> **Problem**:
Going from the top of the data below, give again each line through the one containing "Viewport: 828px width, 483px height.", both ends kept.

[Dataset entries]

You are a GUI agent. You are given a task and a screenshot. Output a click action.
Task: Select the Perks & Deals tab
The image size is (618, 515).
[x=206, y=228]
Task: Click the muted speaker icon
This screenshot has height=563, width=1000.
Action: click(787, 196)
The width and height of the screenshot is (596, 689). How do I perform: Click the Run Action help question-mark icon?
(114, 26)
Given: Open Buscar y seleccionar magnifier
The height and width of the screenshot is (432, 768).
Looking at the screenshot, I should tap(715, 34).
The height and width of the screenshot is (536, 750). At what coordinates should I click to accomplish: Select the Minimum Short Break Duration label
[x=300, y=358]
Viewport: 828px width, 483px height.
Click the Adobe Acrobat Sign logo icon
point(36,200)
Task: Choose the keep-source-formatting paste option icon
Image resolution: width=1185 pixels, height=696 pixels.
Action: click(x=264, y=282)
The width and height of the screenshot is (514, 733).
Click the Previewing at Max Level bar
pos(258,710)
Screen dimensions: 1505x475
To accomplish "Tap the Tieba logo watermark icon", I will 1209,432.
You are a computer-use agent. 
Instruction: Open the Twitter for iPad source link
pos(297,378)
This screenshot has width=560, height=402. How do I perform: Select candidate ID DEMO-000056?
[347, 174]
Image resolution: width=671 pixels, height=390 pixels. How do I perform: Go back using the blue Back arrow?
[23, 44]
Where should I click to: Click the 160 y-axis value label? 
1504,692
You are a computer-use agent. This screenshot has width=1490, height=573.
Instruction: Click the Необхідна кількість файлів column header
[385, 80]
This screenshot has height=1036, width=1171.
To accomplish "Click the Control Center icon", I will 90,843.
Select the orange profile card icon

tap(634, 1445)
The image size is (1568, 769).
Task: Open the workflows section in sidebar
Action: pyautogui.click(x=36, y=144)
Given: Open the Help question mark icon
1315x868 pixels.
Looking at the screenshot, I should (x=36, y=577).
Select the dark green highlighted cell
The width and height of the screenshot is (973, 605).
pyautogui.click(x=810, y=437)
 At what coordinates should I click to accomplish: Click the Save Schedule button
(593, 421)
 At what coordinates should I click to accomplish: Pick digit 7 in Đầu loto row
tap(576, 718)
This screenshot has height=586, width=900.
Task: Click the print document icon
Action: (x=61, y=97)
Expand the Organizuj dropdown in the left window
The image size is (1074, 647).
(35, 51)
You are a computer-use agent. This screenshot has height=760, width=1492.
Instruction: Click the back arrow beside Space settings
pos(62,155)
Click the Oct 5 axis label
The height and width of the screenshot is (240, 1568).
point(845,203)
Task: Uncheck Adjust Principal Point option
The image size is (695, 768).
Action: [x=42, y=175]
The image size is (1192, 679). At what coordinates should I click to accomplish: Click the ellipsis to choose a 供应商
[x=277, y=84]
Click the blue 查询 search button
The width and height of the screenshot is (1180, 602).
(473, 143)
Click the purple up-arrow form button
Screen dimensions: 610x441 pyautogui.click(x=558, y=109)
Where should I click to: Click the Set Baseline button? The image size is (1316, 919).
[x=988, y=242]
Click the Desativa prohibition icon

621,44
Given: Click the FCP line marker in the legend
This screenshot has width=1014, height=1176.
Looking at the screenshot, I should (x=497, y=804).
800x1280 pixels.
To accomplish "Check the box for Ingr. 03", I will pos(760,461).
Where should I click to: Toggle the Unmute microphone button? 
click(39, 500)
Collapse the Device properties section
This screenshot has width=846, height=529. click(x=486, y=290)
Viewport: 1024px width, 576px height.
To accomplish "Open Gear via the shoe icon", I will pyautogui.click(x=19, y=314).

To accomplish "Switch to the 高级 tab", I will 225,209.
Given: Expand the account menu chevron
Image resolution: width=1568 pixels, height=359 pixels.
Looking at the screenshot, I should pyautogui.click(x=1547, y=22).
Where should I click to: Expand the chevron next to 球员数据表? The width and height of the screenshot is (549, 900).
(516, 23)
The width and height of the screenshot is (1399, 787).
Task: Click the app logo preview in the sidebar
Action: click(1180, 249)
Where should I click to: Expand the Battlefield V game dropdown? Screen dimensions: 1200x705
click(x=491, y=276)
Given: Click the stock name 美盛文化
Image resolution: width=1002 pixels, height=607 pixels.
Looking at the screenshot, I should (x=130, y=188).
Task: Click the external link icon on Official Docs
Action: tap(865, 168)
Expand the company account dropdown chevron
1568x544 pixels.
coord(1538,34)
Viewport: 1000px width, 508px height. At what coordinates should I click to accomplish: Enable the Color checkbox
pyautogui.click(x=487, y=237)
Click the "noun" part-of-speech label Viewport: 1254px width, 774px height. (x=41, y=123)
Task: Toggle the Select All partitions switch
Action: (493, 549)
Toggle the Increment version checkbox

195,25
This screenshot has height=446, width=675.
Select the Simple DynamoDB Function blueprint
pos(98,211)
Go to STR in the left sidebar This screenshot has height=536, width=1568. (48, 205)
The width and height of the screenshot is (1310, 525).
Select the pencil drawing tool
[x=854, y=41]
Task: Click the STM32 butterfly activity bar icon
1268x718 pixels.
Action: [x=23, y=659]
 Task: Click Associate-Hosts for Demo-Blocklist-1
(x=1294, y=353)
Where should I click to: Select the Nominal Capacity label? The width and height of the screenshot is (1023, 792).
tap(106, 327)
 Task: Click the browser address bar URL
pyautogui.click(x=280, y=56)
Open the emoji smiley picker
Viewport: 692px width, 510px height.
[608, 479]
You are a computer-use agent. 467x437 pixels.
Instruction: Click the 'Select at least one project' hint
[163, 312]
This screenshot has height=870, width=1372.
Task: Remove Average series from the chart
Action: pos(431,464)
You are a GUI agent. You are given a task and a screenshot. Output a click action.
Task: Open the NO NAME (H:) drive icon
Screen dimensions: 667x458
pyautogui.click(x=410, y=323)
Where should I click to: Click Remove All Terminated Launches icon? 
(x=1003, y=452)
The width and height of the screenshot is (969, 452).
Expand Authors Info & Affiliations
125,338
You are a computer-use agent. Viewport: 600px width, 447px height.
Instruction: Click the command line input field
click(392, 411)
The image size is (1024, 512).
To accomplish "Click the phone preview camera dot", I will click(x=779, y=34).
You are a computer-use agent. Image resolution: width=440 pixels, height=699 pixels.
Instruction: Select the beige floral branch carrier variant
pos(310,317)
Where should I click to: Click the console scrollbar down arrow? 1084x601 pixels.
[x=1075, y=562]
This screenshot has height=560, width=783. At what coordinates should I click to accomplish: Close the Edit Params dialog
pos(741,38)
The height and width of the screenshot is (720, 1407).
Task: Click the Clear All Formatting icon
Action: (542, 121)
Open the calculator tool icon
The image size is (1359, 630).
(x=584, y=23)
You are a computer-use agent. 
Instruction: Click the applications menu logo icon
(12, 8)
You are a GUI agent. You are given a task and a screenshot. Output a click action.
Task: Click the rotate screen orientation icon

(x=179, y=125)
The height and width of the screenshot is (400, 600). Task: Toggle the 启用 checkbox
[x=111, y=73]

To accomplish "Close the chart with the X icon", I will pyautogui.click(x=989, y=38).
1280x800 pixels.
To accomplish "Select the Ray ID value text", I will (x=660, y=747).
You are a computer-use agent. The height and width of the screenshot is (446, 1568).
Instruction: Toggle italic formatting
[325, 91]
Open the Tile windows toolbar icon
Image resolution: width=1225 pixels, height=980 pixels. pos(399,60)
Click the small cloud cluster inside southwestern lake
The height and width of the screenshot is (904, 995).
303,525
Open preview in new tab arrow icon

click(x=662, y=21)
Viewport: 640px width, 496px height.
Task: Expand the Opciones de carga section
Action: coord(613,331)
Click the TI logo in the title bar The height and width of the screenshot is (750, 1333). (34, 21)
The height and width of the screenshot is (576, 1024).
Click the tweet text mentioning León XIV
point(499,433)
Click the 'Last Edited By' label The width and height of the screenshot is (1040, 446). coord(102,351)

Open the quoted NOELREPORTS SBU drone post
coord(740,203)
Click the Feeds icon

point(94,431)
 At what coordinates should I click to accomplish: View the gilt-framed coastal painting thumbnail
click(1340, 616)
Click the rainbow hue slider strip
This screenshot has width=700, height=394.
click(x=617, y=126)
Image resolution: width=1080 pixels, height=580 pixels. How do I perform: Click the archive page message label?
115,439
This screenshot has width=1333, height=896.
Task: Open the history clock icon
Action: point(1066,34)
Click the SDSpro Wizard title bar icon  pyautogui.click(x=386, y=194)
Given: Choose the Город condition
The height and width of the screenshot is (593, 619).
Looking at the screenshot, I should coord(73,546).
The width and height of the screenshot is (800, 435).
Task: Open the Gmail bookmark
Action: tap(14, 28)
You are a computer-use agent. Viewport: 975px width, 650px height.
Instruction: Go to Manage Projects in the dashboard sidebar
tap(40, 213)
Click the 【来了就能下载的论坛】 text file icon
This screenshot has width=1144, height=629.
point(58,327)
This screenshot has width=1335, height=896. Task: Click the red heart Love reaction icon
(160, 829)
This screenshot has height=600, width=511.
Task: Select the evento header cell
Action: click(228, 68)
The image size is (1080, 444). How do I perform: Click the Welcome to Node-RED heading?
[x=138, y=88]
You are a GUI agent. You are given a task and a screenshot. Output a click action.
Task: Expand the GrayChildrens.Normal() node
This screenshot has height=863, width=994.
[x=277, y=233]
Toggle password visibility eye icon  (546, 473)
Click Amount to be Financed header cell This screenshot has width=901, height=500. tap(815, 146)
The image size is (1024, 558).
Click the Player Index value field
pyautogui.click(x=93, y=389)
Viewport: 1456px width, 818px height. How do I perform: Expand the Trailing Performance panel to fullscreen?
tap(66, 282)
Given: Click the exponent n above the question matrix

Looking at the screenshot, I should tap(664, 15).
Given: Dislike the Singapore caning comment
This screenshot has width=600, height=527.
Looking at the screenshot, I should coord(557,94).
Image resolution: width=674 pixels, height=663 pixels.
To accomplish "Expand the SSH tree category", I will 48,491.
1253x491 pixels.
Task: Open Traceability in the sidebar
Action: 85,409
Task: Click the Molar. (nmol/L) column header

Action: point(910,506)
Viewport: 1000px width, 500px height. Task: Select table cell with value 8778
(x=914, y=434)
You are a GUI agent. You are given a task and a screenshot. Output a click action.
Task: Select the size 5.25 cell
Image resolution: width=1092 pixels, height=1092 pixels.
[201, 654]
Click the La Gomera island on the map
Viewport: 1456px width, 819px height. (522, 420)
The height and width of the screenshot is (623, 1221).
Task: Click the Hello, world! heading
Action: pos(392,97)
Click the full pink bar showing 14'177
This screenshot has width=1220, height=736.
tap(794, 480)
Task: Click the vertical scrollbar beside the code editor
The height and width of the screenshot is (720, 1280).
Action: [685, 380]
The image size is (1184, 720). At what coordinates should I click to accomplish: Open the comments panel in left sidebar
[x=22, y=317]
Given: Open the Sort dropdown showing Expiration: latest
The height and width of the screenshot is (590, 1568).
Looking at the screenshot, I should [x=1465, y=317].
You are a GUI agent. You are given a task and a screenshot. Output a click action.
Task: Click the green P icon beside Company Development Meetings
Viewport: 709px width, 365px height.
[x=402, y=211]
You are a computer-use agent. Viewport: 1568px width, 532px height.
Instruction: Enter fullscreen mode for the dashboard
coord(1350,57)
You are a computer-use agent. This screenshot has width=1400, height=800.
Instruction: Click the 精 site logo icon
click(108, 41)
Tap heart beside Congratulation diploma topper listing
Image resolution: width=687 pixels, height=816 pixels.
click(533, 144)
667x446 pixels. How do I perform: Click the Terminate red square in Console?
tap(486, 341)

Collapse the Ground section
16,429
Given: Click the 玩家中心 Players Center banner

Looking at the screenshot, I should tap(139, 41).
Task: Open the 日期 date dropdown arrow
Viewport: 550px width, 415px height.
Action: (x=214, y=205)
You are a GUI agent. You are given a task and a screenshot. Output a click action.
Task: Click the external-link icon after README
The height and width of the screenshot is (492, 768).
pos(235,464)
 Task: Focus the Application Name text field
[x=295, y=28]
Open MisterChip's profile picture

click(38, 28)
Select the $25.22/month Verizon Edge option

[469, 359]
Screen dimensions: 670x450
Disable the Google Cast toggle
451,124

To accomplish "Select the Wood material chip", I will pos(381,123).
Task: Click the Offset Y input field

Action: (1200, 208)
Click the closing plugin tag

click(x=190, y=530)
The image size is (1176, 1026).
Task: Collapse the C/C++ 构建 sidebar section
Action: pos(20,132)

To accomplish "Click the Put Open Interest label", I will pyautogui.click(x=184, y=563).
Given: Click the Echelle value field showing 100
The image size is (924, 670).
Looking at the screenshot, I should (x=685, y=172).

> **Reply**:
You are a GUI agent. You are given a task and a screenshot. Output a click action.
Task: Select the Perks & Deals tab
The image size is (618, 515).
[x=206, y=228]
Task: Click the muted speaker icon
This screenshot has height=563, width=1000.
Action: click(787, 196)
The width and height of the screenshot is (596, 689). How do I perform: Click the Run Action help question-mark icon?
(114, 26)
Given: Open Buscar y seleccionar magnifier
The height and width of the screenshot is (432, 768).
Looking at the screenshot, I should tap(715, 34).
The height and width of the screenshot is (536, 750). At what coordinates should I click to accomplish: Select the Minimum Short Break Duration label
[x=300, y=358]
Viewport: 828px width, 483px height.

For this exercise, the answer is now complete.